───── PODANY FRAGMENT ─────
Nasza Loteria SR - pasek na kartach artykułów

Drugi dom

Anna Karczmarczyk
Meble pomalowane kolorowymi farbami, figurki origami pod sufitem. Na ścianach - zabawne, niewprawne rysunki i duża tablica z wypisanymi imionami. Siedemnaście. Tyle dzieci odwiedza świetlicę środowiskową "Dino" Polskiego Towarzystwa Zapobiegania Narkomanii w Bydgoszczy.

     Tymi dziećmi można się zająć. I warto, bo podobno najcenniejsze, co możemy komuś podarować, to swoją uwagę. Wystarczy znaleźć trochę czasu i zostać wolontariuszem.
     Szkolna klasa przemieniona w dziecięce królestwo ożywa z wybiciem szesnastej. Hałas, tupot, śmiech - słychać to, co towarzyszy obecności każdego malucha. Ale niektóre dzieci mogą zachowywać się tak zwyczajnie dopiero tutaj, poza domem.
     - Nie każdy ma dom pełen ciepła i zrozumienia. Chcemy, by dzieci które tu trafiają, czuły się bezpiecznie - opowiada opiekunka świetlicy, Monika Tarzyńska, świeżo upieczony pedagog. - I chyba nam się to udaje, bo jest ich tu coraz więcej.
───── PODANE INFORMACJE ─────
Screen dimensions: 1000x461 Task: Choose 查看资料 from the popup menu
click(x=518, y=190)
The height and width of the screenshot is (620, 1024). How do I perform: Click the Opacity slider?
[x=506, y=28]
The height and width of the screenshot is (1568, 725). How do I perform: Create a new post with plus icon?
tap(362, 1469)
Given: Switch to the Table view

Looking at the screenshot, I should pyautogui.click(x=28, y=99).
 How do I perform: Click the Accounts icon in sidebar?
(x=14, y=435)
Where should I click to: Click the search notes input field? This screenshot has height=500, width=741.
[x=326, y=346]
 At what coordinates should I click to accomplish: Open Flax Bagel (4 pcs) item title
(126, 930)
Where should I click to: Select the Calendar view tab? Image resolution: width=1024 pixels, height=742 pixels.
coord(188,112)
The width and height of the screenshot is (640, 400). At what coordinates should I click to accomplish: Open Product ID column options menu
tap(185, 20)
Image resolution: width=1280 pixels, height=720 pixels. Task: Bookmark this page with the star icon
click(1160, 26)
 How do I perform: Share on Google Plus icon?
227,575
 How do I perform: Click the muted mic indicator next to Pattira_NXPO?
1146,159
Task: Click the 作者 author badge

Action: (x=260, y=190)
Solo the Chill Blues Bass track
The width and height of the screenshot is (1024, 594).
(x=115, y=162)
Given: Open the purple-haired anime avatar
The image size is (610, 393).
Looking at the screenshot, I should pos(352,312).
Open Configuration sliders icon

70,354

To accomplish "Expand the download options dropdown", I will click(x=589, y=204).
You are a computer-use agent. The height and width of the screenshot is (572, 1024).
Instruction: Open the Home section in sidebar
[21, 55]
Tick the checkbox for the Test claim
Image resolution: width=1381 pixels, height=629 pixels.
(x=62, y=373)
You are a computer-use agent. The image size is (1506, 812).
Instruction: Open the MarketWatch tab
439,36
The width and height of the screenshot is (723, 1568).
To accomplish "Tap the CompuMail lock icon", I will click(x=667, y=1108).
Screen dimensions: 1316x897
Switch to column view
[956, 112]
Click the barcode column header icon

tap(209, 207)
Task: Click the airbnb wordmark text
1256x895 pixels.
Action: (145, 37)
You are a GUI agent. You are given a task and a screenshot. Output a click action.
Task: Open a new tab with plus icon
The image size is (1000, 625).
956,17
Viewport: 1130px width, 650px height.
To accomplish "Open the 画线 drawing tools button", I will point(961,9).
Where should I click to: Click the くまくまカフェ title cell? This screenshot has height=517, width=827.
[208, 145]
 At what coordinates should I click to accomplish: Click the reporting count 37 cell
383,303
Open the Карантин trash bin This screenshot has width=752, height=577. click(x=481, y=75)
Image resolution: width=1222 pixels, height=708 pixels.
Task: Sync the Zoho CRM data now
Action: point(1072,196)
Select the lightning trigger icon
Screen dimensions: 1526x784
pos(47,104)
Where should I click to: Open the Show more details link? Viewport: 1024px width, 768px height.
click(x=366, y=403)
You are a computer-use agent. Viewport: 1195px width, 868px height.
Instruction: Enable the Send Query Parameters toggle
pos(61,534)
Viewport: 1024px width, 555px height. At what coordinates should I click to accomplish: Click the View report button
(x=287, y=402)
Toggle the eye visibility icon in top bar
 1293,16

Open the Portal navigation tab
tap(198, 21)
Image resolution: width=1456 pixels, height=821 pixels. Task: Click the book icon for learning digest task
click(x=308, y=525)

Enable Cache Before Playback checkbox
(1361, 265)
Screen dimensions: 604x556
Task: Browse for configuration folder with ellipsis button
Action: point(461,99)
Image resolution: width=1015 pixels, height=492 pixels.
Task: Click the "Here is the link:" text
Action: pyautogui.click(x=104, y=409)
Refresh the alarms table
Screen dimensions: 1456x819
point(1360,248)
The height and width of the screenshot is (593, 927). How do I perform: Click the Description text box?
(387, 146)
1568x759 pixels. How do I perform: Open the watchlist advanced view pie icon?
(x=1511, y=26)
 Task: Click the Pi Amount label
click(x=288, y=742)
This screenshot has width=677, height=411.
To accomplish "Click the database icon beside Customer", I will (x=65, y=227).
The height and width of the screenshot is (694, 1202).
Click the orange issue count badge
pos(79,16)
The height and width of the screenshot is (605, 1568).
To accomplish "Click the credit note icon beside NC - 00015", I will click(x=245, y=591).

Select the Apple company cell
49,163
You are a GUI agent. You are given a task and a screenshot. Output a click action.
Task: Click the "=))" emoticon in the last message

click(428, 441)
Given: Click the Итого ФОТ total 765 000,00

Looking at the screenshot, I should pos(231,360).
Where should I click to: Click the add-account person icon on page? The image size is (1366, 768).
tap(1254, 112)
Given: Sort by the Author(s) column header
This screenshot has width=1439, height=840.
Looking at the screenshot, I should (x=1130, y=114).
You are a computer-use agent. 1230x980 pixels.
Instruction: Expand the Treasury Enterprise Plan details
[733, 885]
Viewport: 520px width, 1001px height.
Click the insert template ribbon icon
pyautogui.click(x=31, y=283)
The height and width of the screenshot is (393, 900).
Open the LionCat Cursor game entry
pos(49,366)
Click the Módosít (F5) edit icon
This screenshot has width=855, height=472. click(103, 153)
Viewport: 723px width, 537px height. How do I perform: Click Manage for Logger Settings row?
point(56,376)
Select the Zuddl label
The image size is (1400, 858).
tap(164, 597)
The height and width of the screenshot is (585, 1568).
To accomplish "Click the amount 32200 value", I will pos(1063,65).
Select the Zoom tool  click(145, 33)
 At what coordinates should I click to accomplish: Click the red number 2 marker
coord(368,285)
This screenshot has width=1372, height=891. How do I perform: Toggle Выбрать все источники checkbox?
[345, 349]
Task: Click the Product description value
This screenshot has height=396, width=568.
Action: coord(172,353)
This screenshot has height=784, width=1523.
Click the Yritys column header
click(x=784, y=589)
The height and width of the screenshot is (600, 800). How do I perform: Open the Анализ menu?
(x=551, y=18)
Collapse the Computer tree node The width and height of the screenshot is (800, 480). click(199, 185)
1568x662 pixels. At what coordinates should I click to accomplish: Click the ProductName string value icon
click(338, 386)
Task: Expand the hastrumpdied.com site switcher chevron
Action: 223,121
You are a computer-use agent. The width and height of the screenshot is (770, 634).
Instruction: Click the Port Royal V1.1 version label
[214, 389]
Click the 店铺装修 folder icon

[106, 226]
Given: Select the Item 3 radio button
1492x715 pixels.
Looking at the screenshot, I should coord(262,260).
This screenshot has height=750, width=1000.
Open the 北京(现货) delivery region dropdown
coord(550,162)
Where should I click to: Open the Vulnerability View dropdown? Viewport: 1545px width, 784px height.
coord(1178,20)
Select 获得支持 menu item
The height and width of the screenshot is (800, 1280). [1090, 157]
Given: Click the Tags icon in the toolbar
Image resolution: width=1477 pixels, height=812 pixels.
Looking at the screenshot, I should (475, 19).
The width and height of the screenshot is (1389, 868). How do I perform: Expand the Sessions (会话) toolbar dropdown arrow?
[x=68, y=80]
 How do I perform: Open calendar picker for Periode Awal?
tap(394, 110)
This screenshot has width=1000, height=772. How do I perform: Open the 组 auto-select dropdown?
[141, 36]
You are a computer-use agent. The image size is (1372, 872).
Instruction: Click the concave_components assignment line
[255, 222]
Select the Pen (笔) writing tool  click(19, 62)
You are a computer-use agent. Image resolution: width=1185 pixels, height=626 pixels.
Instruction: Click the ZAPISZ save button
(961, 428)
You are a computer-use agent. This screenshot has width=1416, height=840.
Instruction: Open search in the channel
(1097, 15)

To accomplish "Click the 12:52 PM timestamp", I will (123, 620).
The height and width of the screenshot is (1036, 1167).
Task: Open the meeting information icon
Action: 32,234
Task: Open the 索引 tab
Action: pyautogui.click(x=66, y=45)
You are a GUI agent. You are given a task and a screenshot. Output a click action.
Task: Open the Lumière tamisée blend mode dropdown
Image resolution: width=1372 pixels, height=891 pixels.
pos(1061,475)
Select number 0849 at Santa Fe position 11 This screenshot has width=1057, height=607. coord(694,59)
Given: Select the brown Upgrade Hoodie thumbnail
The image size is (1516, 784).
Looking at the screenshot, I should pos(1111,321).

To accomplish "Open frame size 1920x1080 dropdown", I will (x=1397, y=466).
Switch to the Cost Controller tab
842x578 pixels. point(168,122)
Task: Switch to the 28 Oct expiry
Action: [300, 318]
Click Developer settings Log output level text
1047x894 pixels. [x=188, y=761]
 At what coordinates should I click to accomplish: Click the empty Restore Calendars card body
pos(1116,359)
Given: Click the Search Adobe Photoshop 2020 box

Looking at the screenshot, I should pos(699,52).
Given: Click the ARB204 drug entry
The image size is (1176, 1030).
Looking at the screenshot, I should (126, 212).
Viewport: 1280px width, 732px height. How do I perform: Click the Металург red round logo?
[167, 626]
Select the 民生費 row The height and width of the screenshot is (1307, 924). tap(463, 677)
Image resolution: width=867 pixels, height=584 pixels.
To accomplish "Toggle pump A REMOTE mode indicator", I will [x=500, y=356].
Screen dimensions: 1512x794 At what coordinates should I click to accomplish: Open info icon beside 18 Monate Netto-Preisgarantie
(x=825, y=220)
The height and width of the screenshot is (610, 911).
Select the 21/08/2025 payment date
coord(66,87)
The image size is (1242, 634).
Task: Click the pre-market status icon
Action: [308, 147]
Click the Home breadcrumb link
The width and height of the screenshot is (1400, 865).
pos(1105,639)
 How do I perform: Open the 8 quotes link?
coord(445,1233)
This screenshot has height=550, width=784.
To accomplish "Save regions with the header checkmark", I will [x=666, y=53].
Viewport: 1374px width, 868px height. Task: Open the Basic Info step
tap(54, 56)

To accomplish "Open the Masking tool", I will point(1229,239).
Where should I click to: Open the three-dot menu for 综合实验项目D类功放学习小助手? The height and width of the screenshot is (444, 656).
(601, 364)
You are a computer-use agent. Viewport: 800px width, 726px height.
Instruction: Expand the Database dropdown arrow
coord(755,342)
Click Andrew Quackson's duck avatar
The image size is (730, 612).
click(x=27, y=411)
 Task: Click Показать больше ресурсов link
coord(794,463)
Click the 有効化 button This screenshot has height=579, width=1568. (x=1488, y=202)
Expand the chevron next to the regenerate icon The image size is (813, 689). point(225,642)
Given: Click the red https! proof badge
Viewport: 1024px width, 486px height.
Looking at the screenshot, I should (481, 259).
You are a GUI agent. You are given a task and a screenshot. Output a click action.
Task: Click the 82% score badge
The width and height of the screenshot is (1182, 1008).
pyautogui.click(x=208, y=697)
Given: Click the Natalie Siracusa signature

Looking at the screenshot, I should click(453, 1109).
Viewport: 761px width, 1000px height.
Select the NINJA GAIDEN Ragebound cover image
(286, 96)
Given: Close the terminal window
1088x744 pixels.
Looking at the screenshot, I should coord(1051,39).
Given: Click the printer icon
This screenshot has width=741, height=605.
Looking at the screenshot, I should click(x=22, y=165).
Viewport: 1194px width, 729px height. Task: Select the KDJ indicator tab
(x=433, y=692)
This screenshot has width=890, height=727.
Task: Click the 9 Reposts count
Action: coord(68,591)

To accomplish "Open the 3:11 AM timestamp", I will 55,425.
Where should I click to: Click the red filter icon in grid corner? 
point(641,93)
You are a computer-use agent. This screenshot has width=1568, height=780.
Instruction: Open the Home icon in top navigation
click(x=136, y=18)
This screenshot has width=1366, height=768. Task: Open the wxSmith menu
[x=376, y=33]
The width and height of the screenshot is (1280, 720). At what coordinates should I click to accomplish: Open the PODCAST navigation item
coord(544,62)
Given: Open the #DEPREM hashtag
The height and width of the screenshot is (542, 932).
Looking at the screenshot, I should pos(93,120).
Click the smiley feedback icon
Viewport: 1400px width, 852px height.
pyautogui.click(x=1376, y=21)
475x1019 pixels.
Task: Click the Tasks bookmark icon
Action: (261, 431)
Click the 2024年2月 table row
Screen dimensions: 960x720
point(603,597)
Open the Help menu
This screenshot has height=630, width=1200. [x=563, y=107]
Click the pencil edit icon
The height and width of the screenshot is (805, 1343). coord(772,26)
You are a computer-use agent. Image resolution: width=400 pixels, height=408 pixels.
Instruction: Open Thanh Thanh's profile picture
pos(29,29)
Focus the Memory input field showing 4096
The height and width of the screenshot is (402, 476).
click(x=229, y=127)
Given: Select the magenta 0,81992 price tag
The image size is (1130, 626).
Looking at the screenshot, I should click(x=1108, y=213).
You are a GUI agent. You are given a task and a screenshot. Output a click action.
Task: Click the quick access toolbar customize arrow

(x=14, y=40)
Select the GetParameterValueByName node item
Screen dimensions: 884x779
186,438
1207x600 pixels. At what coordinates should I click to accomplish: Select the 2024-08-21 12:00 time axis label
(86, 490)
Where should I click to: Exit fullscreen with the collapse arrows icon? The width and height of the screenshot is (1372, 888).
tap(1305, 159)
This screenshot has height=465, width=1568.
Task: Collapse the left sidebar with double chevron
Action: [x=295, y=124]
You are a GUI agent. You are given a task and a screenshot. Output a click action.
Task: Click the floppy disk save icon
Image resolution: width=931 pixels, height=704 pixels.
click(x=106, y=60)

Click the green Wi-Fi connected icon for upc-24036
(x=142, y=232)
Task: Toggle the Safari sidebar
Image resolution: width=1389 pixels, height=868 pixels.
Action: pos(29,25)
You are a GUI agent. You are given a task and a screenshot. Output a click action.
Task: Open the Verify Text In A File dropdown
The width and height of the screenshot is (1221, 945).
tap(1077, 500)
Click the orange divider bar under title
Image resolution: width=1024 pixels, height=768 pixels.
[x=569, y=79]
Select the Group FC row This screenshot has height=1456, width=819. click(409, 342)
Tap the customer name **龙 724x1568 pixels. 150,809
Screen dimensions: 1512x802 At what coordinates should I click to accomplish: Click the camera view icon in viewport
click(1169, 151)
─────
▶ **OPIS ZADANIA**: Rozwiń artykuł o świetlicy środowiskowej „Dino” w Bydgoszczy, dopisując jego dalszy ciąg po ostatnim zdaniu.

▶ **ROZWIĄZANE ZADANIE**:
     Nie byłoby to możliwe bez pomocy młodych wolontariuszy: licealistów i studentów, głównie z kierunków pedagogicznych i psychologii. Przychodzą tu osoby, dla których radość małego skrzata to największa nagroda za poświęcony czas. - Pragniemy, żeby dzieci nabrały ufności, otwartości. By zrozumiały, że rozwiązaniem problemów nie jest agresja czy ucieczka w swój własny świat. Za parę lat taką ucieczką mogą się okazać narkotyki lub alkohol. I przed tym właśnie próbujemy uchronić naszych wychowanków. Najwspanialsze jest to, że przy nas budzą w sobie dziecko.
     Polskie Towarzystwo Zapobiegania Narkomanii, istniejące w Bydgoszczy od 8 lat, stara się dotrzeć do jak największej liczby młodych ludzi. Dlatego wolontariusze i pracownicy PTZN przeprowadzają regularnie warsztaty antynarkotykowe w liceach, organizują też imprezy propagujące
     życie wolne od używek
     
We wrześniu na Starym Rynku odbył się happening pod hasłem "Obudź się!". - Przyszliśmy ubrani w piżamy, z budzikami w ręku - wspomina Ania Kosecka, działająca w wolontariacie czwarty rok. - Inscenizowaliśmy krótkie przedstawienia, rozdawaliśmy ulotki z informacjami, gdzie osoby uzależnione mogą szukać pomocy.
     Z kolei w grudniu w ramach programu "Młody człowiek w pułapce współczesnych zagrożeń" członkowie PTZN poprowadzili w "Adrii" dyskusję na temat wolnego dostępu do narkotyków. Były za i przeciw. Zbudowano wizję kraju, w którym narkotyki można kupić w kiosku. - Nie, jednak nie - stwierdzili studenci oraz uczniowie liceów i gimnazjów. - Nie chcielibyśmy żyć w takim świecie. Nie czuliby się bezpiecznie.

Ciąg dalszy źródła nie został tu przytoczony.